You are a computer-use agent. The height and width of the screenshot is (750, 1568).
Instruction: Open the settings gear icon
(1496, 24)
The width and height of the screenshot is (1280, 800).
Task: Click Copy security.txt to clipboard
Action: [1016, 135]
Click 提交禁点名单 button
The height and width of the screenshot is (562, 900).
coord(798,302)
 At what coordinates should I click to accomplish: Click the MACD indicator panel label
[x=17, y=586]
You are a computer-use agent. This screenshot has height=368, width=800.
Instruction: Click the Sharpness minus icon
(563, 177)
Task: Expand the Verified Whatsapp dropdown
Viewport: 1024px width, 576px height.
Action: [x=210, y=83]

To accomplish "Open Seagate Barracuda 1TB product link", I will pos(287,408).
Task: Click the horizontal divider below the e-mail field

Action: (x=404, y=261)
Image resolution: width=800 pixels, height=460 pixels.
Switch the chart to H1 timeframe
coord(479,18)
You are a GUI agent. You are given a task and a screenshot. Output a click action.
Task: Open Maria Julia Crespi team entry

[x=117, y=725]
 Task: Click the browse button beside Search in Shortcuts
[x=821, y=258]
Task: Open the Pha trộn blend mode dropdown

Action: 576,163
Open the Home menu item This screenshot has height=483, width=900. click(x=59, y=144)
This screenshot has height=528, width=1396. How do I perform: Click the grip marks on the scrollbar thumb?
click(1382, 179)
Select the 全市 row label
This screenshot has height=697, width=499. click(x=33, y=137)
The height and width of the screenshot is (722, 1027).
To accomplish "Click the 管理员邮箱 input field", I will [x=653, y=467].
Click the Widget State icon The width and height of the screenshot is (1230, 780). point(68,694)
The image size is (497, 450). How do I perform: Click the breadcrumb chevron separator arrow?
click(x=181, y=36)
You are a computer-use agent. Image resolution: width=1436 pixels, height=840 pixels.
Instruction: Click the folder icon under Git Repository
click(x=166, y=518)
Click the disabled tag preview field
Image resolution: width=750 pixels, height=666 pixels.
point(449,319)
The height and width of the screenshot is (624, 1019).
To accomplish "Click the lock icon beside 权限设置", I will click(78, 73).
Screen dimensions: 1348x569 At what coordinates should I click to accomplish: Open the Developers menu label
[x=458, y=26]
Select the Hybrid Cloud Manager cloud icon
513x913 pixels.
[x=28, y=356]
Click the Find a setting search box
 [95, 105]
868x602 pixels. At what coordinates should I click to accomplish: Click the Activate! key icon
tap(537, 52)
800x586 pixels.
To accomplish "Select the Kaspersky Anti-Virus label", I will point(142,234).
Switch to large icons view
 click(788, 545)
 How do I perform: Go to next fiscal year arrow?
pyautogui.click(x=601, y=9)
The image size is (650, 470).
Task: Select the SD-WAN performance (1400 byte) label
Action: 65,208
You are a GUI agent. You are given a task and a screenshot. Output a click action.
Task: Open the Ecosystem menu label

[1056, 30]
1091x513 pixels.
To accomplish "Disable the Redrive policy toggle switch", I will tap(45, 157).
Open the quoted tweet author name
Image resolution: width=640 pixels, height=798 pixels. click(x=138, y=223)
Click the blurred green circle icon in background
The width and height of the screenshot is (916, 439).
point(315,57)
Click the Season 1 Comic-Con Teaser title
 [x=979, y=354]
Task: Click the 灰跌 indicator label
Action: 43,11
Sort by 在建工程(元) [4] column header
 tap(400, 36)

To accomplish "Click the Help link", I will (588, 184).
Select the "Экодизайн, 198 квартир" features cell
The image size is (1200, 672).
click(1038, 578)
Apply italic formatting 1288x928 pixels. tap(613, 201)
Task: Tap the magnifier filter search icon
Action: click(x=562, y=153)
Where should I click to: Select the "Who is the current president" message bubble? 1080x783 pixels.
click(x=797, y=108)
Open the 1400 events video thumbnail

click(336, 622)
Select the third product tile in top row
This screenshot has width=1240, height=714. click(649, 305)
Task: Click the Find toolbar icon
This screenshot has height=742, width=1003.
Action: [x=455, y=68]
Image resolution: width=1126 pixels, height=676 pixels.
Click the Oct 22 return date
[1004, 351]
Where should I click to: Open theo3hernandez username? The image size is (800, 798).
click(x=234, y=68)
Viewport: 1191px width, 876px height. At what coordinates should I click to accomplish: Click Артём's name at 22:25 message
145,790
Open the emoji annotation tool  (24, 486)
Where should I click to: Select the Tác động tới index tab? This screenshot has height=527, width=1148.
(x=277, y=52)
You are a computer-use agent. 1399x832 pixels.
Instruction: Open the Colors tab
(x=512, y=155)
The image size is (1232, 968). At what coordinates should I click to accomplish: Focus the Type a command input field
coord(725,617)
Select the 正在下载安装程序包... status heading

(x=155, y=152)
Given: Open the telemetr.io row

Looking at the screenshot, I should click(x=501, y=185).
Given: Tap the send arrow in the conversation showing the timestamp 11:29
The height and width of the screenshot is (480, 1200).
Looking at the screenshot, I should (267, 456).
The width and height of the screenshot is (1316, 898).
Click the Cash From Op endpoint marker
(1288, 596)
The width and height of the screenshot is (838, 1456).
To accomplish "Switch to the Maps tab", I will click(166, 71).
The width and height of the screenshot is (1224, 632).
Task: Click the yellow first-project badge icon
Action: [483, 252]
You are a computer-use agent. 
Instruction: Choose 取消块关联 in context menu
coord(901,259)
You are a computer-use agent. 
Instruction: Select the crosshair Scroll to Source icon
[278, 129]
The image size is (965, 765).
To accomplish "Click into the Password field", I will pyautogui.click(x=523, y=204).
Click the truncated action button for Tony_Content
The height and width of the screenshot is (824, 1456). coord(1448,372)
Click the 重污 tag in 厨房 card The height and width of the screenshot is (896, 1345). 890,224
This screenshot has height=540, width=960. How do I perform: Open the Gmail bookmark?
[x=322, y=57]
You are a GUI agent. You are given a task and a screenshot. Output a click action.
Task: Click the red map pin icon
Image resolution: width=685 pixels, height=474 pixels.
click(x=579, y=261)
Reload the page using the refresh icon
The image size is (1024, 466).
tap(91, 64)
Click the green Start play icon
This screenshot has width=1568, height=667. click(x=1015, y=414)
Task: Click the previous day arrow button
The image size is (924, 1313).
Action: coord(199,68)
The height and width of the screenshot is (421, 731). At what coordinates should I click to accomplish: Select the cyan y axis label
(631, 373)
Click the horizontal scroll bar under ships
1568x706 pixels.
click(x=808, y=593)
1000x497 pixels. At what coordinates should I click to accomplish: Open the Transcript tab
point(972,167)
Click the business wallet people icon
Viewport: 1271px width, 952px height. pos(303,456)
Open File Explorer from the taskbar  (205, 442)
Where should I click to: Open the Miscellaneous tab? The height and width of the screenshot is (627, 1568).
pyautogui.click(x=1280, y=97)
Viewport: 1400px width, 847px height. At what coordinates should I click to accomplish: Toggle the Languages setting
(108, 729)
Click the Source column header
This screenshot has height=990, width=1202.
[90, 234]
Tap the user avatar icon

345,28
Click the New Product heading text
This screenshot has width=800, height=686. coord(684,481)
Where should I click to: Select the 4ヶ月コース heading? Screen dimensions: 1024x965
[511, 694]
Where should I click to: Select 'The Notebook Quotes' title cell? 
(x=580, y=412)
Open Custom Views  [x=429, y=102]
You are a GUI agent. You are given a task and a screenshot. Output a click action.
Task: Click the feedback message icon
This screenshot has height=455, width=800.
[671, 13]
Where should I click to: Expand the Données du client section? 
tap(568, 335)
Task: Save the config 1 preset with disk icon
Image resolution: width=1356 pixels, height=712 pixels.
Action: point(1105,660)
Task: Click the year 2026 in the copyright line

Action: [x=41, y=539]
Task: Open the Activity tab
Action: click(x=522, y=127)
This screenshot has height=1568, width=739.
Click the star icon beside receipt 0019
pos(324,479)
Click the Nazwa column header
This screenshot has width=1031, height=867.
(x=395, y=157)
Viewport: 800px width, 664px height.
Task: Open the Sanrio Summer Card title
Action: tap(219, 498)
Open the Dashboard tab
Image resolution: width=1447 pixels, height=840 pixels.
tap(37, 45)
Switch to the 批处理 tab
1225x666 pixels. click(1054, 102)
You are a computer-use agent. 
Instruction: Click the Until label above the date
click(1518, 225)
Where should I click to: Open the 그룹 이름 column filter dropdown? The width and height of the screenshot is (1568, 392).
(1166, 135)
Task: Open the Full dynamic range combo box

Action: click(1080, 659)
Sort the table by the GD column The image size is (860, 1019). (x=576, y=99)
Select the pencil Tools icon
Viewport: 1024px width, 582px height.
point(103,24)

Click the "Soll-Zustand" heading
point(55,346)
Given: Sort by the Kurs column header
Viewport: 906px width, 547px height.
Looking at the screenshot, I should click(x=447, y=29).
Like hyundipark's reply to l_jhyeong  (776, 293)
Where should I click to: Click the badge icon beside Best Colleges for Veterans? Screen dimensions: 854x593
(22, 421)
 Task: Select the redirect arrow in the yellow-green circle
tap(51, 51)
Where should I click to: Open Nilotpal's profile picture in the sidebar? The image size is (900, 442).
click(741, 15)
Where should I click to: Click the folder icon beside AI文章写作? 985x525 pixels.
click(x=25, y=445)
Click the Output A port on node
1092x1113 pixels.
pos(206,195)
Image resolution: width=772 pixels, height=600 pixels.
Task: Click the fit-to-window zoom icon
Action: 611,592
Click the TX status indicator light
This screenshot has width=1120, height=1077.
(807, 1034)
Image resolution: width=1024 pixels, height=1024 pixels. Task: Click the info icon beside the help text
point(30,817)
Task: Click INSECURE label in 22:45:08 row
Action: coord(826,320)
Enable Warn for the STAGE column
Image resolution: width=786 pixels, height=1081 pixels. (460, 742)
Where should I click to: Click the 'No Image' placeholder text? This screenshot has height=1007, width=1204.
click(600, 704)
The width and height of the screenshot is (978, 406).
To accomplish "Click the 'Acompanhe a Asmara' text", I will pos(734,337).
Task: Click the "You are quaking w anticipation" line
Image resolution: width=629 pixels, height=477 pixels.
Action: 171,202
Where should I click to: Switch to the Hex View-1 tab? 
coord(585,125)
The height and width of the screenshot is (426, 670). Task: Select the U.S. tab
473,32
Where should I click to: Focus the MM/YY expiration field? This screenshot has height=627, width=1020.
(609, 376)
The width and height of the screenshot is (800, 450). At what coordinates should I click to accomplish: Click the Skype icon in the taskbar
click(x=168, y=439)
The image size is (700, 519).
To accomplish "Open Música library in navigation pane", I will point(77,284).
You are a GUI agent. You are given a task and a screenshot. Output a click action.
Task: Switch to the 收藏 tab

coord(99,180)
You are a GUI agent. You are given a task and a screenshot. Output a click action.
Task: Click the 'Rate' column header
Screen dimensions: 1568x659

• What this task involves
Count how many lines of the material hold the string "link". Give the number and nothing more.

• The completed task
2